Documenting a Western Fantasy

Mark Parascandola's 'Almeria' : Old West of Italian Film

 

By Frank Van Riper

Photography Columnist

          If you ever have been on a movie set, you know the unsettling feeling of being in a different, even alternative, reality.

          When I was a cub reporter on the New York Daily News in the late 1960s one fascinating story I covered was the shooting of the film “The Incident” in the old Biograph Studios in the north Bronx. Starring a host of stars, including a couple of newbies named Martin Sheen and Tony Musante, the film centered on two young punks (Sheen and Musante) terrorizing a subway car full of passengers on the IRT.

          Rather then film in the real subway on location, with all its attendant hassles of weather and crowd control, the movie’s producers had a life-sized wooden model of an IRT subway car built in Biograph’s cavernous soundstage. (To achieve the look of a moving subway car while filming, a crew of stagehands, holding long wooden poles levered under the wooden car, pumped the poles up and down to achieve a surprisingly realistic approximation of a jostling subway train.)

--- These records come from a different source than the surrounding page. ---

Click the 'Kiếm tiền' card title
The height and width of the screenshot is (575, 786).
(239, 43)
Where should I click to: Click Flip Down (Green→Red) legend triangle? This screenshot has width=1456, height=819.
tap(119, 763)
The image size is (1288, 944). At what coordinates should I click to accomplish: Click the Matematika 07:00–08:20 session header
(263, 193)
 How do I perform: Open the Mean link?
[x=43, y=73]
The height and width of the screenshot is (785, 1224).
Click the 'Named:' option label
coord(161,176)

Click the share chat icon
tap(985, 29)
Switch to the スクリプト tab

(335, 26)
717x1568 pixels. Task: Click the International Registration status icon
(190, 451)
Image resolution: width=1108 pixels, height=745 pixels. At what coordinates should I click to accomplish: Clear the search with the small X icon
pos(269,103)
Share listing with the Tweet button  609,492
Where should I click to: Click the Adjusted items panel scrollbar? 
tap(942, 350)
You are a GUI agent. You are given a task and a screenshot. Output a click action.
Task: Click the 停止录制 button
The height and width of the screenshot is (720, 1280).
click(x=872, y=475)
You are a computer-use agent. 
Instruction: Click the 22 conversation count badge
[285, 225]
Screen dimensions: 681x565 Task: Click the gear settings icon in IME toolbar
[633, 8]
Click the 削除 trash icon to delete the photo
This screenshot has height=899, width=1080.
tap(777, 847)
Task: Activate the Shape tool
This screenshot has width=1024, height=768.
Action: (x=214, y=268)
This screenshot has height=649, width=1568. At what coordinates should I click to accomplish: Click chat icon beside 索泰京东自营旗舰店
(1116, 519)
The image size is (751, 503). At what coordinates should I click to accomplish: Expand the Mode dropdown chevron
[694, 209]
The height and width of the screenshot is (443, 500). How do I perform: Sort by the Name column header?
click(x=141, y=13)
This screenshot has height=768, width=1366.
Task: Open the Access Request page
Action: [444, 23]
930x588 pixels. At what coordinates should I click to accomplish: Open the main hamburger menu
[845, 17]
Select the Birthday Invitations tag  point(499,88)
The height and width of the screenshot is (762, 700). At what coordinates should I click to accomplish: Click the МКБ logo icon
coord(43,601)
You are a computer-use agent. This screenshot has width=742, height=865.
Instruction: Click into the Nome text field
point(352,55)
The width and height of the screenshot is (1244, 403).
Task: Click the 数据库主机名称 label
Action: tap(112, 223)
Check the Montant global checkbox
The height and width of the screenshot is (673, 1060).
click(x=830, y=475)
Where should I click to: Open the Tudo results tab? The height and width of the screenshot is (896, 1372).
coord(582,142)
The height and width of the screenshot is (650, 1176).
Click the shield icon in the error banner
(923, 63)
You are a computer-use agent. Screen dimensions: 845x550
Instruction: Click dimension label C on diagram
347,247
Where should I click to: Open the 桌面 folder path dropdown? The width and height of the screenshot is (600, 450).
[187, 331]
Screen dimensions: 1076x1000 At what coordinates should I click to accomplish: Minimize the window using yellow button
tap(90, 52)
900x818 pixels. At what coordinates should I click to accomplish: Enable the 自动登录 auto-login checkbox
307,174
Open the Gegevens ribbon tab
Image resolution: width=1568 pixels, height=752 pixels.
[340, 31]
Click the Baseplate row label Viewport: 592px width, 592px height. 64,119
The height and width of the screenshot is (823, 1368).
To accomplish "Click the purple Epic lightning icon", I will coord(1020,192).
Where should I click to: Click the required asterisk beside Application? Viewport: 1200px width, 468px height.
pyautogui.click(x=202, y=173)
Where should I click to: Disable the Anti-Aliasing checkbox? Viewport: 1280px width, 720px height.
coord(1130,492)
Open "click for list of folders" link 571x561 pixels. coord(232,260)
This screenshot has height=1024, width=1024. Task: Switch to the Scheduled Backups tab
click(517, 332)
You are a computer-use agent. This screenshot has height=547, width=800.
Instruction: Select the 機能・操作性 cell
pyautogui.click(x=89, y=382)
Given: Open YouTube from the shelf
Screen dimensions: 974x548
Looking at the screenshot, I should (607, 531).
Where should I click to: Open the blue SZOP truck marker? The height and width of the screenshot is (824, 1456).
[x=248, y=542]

           “The Incident” was meant back then to show New York’s subway in all its gritty, occasionally violent, reality. A very different reality is reflected in a gorgeous new book, Once Upon a Time in Almeria (Daylight Books), by Washington DC photographer Mark Parascandola. As the book’s title implies Almeria documents the now-long abandoned film sets in and around seaside Almeria, Spain that helped create a whole new film genre: the Italian spaghetti western.

                

DC photographer Mark Parascandola's beautiful new book depicts the fantasy world of 1960's spaghetti westerns shot in Almeria, Spain. This once-poor outpost attracted filmmakers from all over for its rugged beauty and cheap production costs. Town at bottom now is a tourist attraction, featuring western re-enactors. (All images © Mark Parascandola. All Rights Reserved.)

 

          As outlined both in vibrant photos and delightfully readable text, Almeria (and the government of Spain’s then-dictator Francisco Franco) parlayed the area’s unspoiled landscape and great weather to create basically a mammoth outdoor soundstage that at one point in the 1960s had more movies in production than Hollywood.

          And not just the westerns of Italian director Sergio Leone.

          “Fights broke out over prime sand dune locations,” Parascandola writes. “And stories circulated about how Michael Caine, while making the World War 2 film ‘Play Dirty’ (1969) accidentally wandered into an American Civil War set, and Raquel Welch, while dressed in an animal skin bikini for ‘One Million Years B.C.’ (1966), was nearly run over by a stagecoach.”

          But it wasn’t always that busy. “In the early 1960s,” Mark writes, “Almeria was arguably the poorest and least accessible region in all of Spain. A fourteen-hour drive from Madrid on poor roads, it was closer to North Africa than to the rest of Europe….Indeed my own grandparents, from neighboring villages along a dried out riverbed, departed for America during an earlier wave of emigration in the 1930s.”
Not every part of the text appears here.